Organisations must define their IT risk appetite and tolerance

At its simplest, IT governance can be defined as an IT investment decision-making framework, designed to maximise the return or benefits while managing risk at acceptable levels. But what exactly is meant by "acceptable levels?" The answer is that it differs from one organisation to the next. Some organisations are conservative and risk-averse, while others are willing to accept greater risks in the pursuit of greater returns. To address this differentiation; an IT governance framework should clearly define the strategic context of IT risk as it pertains to IT risk appetite and IT risk tolerance. With such a framework in place, you can compare individual decisions to an in-place standard and more easily identify, consider, and manage deviations from the standard.

An organisation's IT risk appetite is a subset of its overall enterprise risk appetite and therefore cannot be developed in isolation. It is ultimately the responsibility of the board of directors to define an organisation's risk appetite based on input and recommendations of senior management. The IT organisation can define, document, and communicate the IT risk appetite and risk tolerance by developing a table that includes the IT risk elements, the risk appetite for each element, and the risk tolerance for each element as described below:

A risk element defines a category of risk:
There are a variety of IT risks, including execution risks, technology risks, security risks, etc. As the first step in developing an IT risk appetite profile, an organisation must develop a list of the most likely IT risks it may face. For example, technology risk occurs when a technology component fails to operate as expected or is unavailable, such as if a project is dependent on a new software module but the vendor delivers the module three months later than required.

Risk appetite defines how much risk is acceptable:
For each risk element identified, the amount of risk that is acceptable for that element needs to be defined. For instance, because the business depends on IT for frequent enhancements to its customer-facing systems, it requires projects to be delivered on time and on budget.

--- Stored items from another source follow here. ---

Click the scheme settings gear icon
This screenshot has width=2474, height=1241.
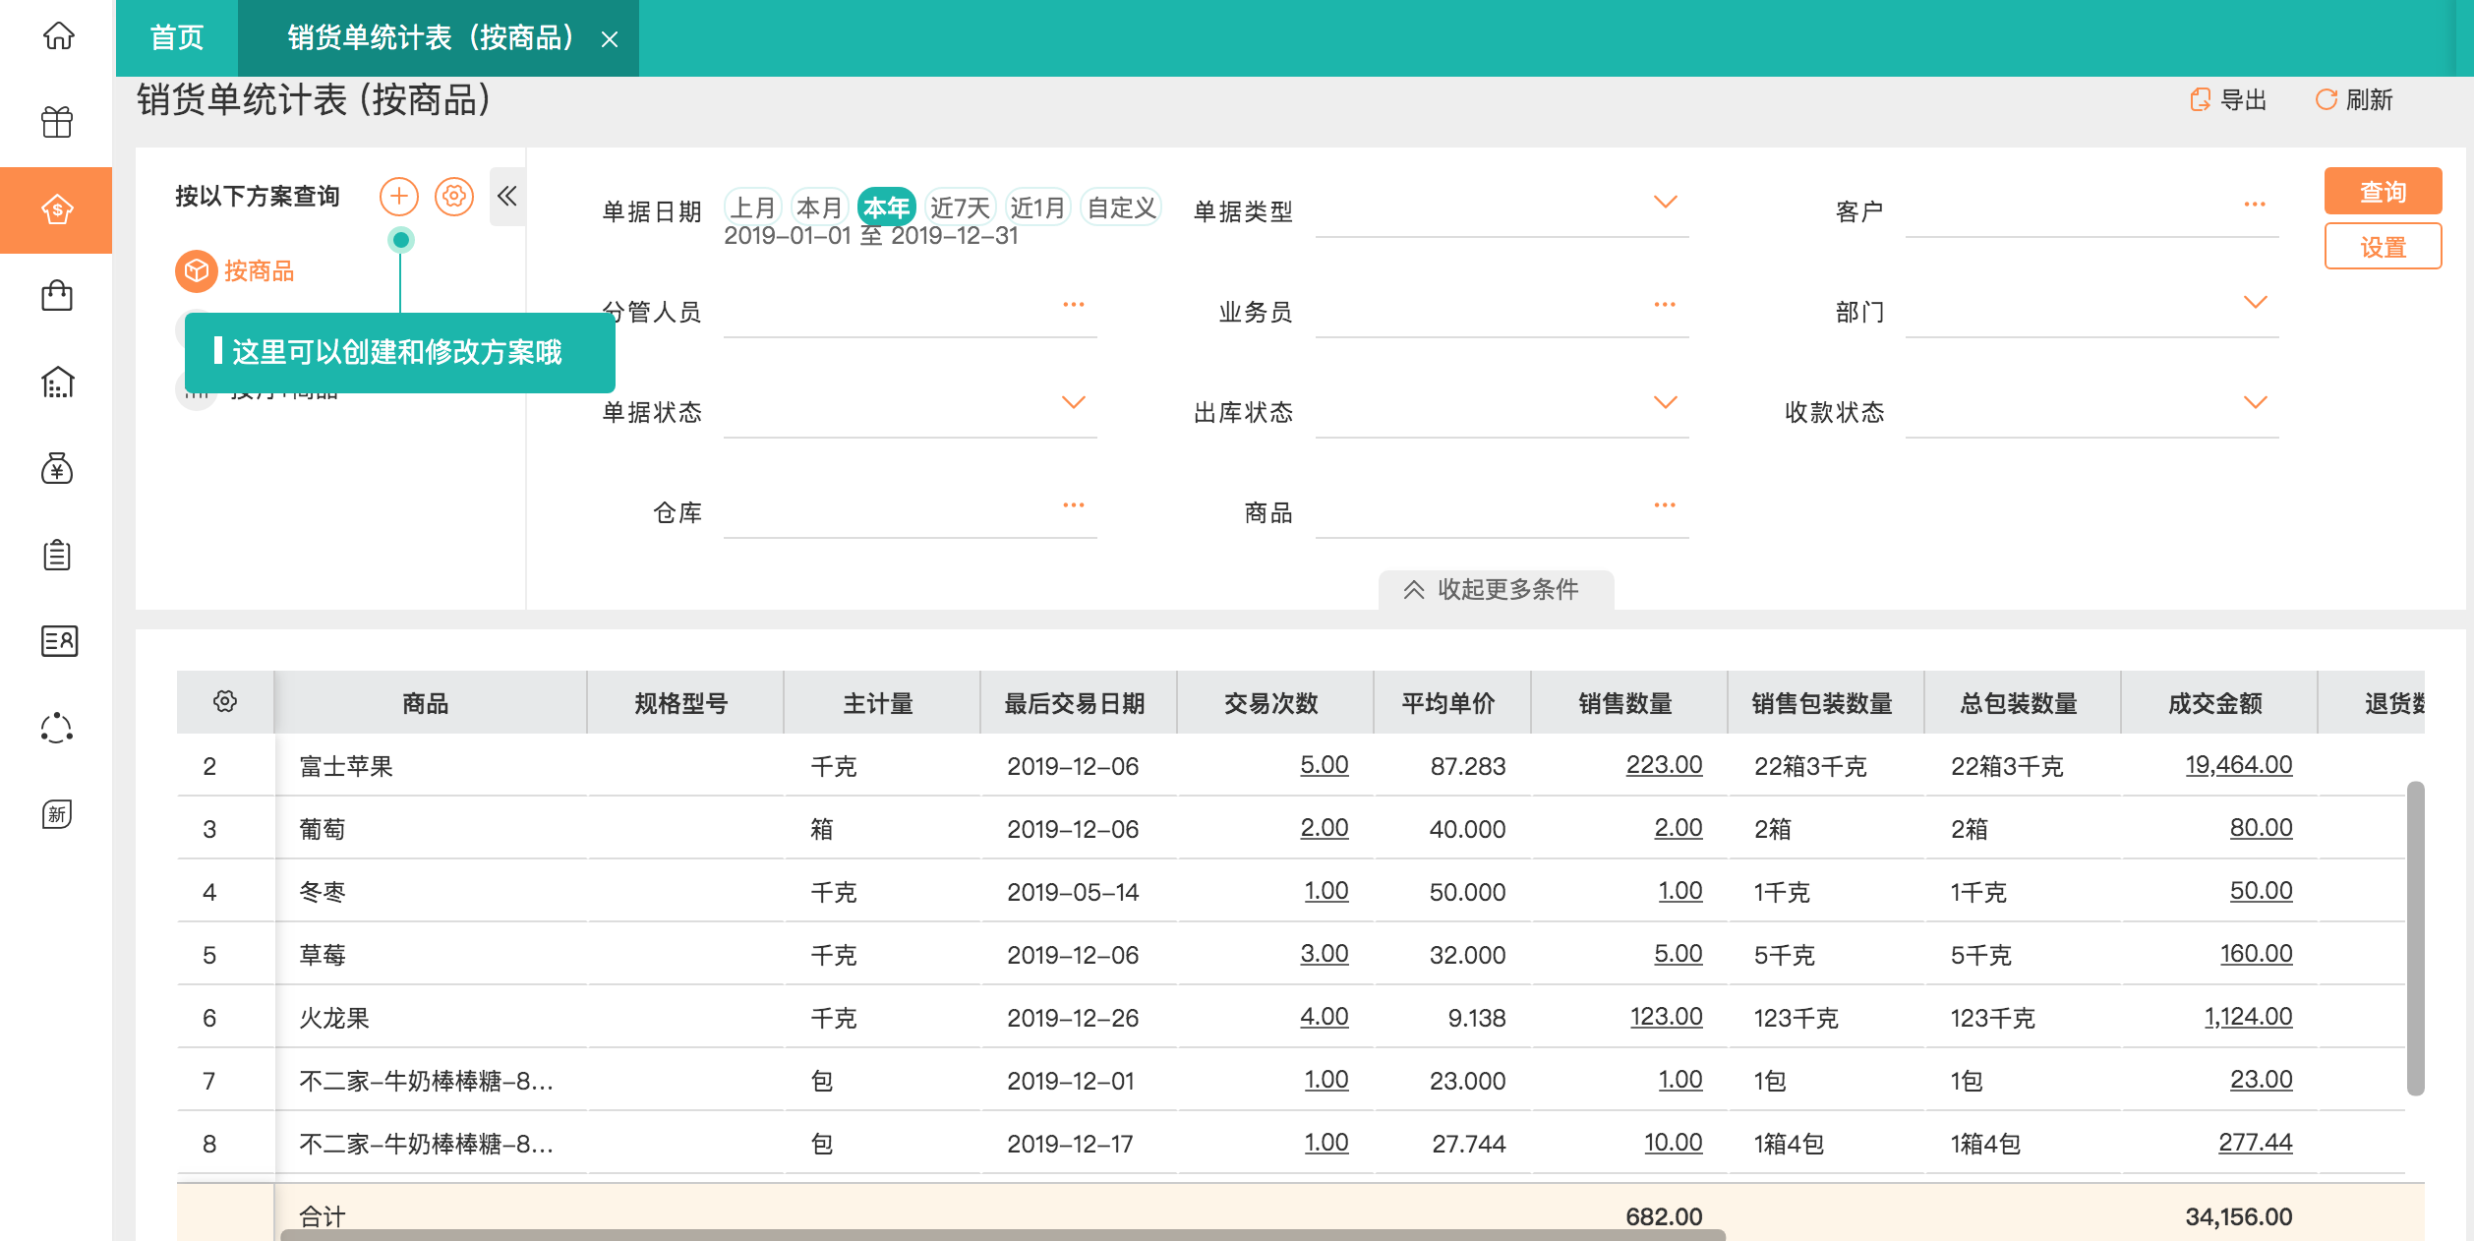[x=454, y=193]
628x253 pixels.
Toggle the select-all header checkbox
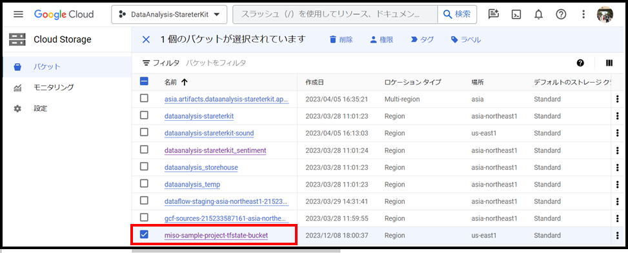pyautogui.click(x=144, y=81)
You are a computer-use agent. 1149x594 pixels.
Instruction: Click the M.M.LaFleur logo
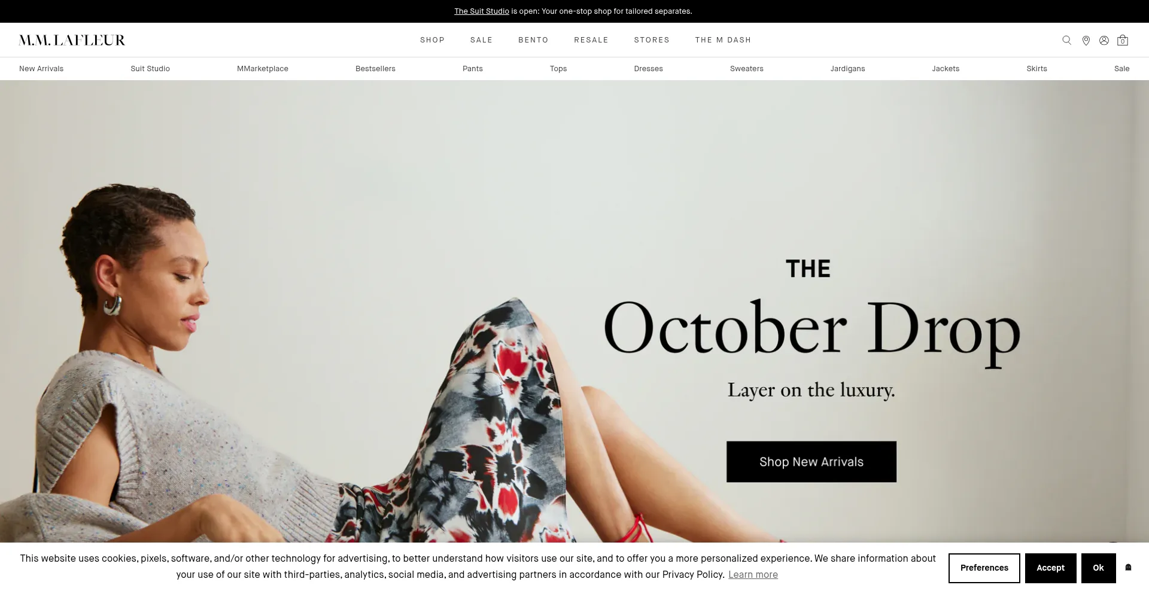point(72,40)
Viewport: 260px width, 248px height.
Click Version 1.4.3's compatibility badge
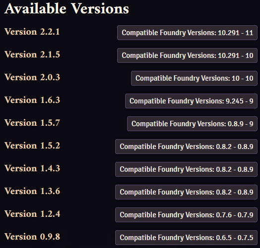click(186, 169)
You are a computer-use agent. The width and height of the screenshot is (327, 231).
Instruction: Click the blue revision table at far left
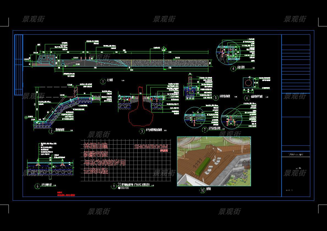[18, 65]
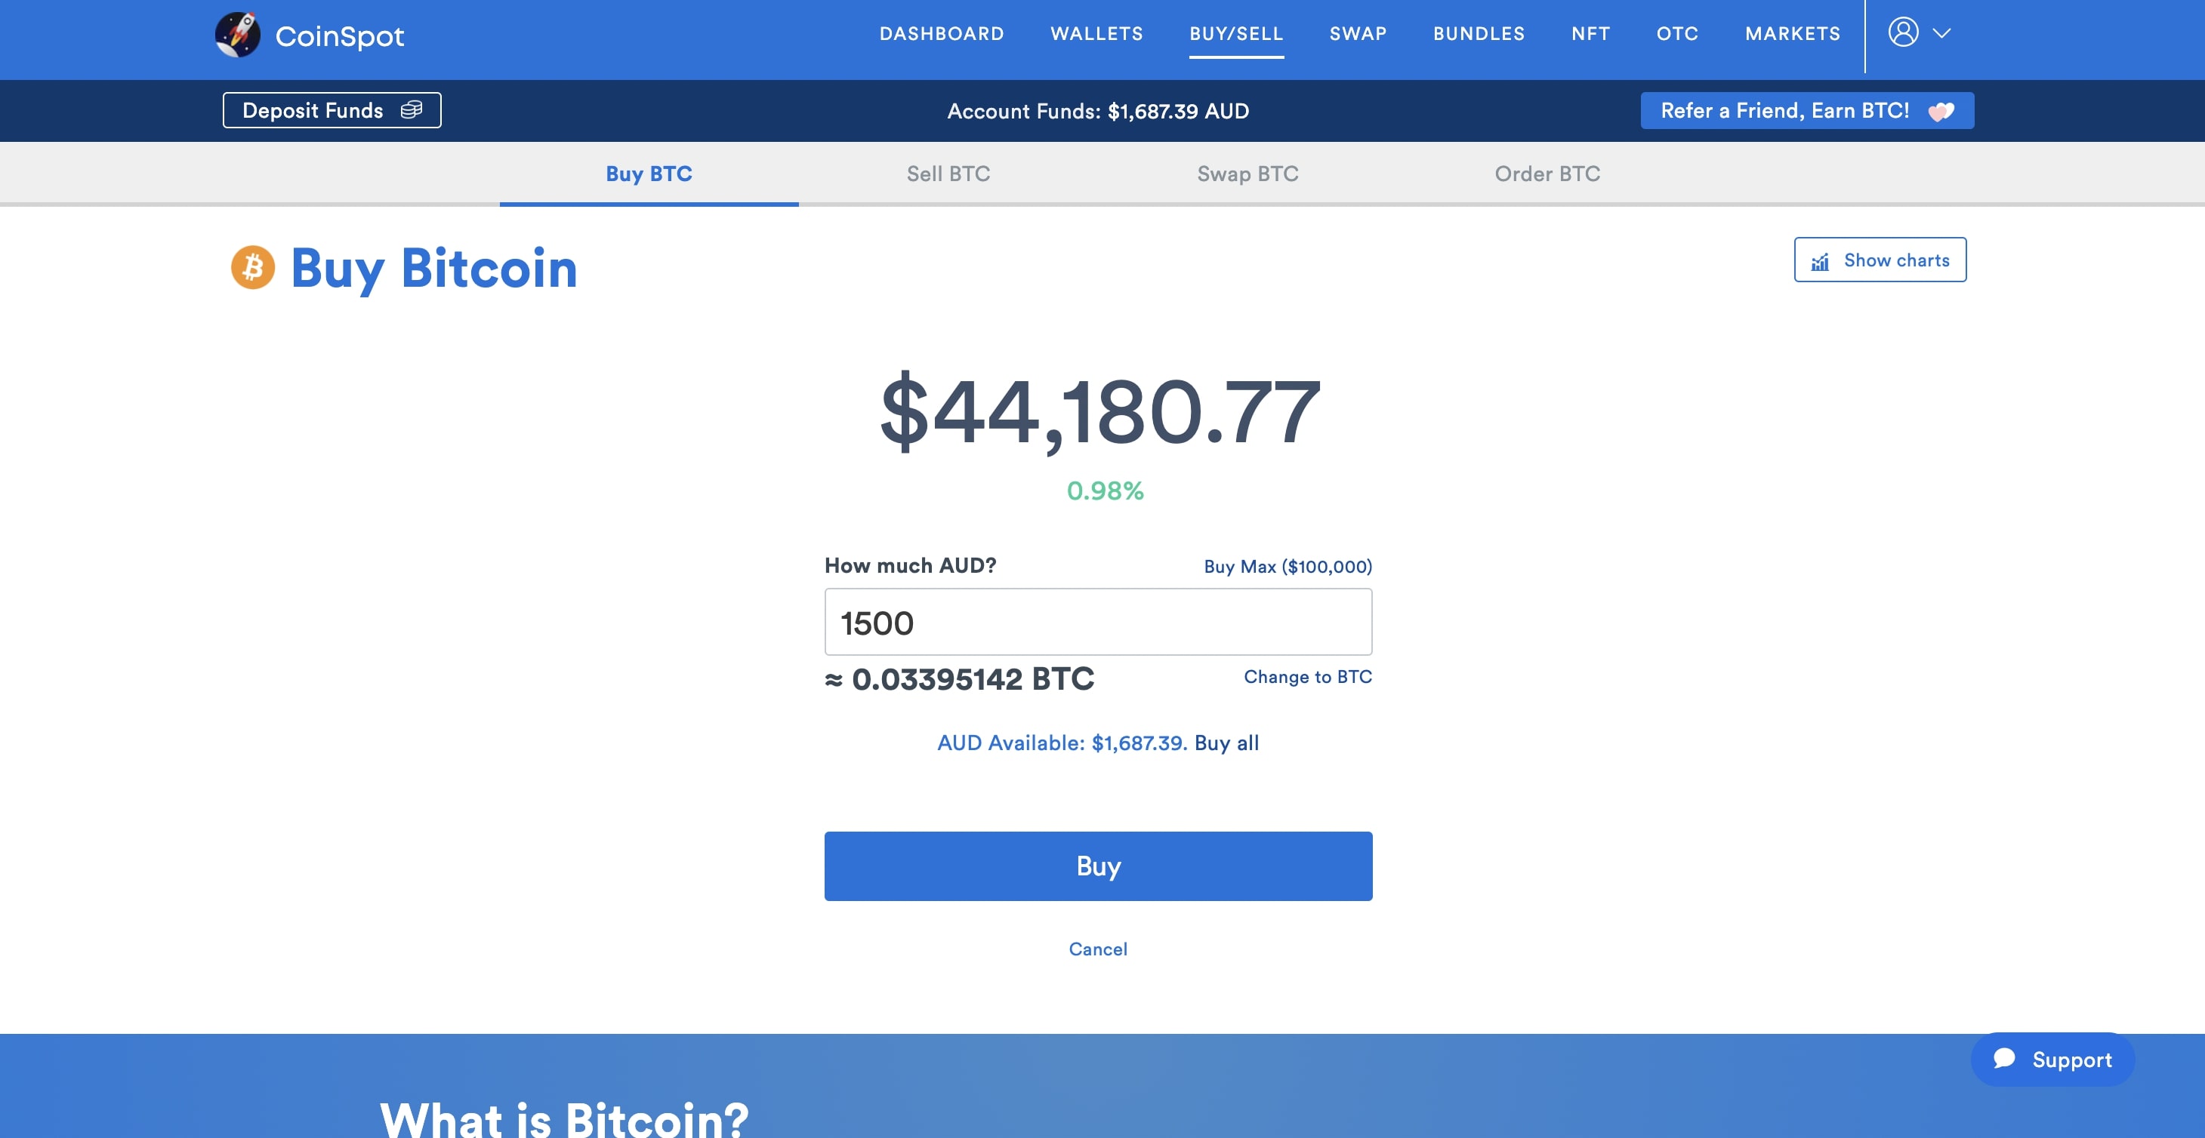The height and width of the screenshot is (1138, 2205).
Task: Open the Order BTC tab
Action: pos(1547,174)
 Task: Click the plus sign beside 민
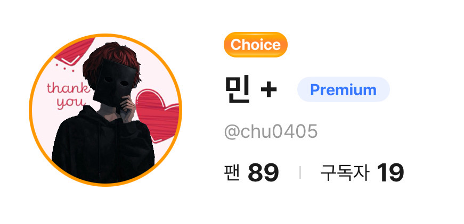[268, 90]
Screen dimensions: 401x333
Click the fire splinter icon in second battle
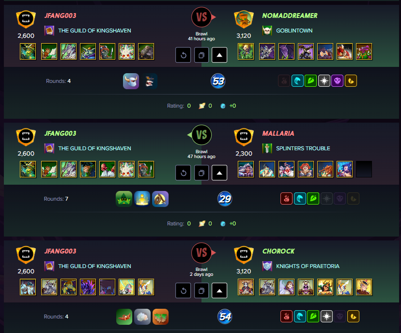[x=286, y=199]
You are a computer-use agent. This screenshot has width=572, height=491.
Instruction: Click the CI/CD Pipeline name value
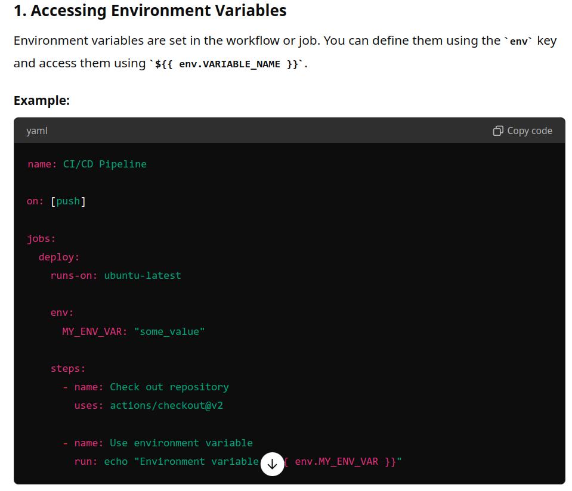pyautogui.click(x=105, y=164)
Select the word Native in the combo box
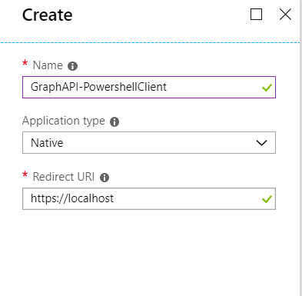302x296 pixels. pyautogui.click(x=47, y=143)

Risk tolerance defines the tolerable deviation:
Once the risk appetite has been defined, the risk tolerance for the risk element must be defined. For risk-averse organisations, the risk tolerance may be zero, while a more risk-aggressive firm would have a higher risk tolerance.

The organisation's IT risk appetite and risk tolerance can be documented and communicated via a table (see Figure 2). Failure to define a risk appetite and risk tolerance undermines any risk management process. The lack of definition deprives the organisation of any guidance in making decisions about when and how to address risks as they arise. Furthermore, it ensures that any response to risk is an isolated action and not aligned with the overall enterprise approach to risk.